EXERCISE AIM:
A bare number is the expected answer: the count of lines in the data holding "Expand".

===== STUDY MATERIAL

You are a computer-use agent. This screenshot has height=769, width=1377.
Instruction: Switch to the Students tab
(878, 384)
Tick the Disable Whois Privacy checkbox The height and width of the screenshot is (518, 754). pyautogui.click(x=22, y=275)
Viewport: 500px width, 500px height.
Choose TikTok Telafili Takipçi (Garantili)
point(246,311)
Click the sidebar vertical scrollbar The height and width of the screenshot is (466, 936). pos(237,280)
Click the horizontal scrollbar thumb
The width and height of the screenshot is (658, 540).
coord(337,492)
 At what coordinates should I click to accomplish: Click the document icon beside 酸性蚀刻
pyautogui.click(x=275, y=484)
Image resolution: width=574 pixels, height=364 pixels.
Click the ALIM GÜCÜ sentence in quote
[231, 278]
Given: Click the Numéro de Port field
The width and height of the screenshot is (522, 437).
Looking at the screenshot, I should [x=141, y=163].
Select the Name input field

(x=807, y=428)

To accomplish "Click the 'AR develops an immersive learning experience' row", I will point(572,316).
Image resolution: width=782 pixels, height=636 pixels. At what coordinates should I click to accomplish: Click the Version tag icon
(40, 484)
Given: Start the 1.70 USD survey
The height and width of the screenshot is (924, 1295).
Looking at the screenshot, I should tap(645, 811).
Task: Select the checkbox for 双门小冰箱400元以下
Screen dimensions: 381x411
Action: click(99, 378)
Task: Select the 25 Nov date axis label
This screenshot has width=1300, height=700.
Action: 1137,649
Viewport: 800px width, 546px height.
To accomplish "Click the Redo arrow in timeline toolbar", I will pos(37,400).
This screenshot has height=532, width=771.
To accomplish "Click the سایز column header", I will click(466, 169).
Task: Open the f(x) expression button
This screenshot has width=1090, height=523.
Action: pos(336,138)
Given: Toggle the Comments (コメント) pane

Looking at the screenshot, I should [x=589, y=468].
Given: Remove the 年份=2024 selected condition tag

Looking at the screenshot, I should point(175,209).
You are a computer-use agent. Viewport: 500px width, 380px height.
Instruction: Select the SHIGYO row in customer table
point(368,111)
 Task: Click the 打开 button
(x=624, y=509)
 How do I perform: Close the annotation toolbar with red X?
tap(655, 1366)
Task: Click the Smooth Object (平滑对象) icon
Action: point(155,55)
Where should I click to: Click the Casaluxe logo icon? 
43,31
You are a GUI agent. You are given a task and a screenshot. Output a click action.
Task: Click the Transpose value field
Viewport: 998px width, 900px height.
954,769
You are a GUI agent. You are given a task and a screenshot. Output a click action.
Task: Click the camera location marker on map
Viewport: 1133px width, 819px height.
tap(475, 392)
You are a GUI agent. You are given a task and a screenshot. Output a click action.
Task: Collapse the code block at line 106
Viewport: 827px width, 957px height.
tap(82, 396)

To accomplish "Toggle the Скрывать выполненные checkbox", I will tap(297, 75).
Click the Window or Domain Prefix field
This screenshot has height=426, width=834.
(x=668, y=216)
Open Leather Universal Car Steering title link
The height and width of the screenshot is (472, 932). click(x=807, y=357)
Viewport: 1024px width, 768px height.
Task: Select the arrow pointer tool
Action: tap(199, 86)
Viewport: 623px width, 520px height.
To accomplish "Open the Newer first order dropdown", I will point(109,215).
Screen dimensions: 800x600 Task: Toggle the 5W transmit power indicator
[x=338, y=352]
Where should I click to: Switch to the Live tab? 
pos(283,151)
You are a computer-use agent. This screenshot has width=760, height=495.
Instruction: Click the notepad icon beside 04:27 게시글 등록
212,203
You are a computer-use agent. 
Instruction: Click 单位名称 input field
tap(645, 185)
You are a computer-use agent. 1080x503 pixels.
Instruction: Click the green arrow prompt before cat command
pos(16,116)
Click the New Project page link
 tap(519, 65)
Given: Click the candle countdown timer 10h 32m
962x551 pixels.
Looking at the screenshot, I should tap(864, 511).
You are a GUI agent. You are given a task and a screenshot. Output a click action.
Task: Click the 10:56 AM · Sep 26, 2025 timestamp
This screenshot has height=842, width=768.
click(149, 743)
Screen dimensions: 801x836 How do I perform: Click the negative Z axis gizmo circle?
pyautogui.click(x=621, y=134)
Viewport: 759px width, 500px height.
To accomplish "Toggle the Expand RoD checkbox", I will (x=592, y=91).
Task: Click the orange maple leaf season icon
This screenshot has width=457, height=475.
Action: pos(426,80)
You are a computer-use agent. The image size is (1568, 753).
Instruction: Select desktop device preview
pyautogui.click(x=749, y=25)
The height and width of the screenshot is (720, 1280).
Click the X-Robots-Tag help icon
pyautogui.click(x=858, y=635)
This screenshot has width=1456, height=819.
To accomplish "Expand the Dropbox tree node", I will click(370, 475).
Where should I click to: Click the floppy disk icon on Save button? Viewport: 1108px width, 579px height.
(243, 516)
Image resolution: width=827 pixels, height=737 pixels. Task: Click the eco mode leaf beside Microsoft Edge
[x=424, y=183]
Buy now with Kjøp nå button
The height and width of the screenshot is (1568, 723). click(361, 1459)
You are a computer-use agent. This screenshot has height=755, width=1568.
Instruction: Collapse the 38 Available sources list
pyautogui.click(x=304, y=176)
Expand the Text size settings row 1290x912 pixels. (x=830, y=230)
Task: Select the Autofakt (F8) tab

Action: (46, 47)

==========

REPLY:
3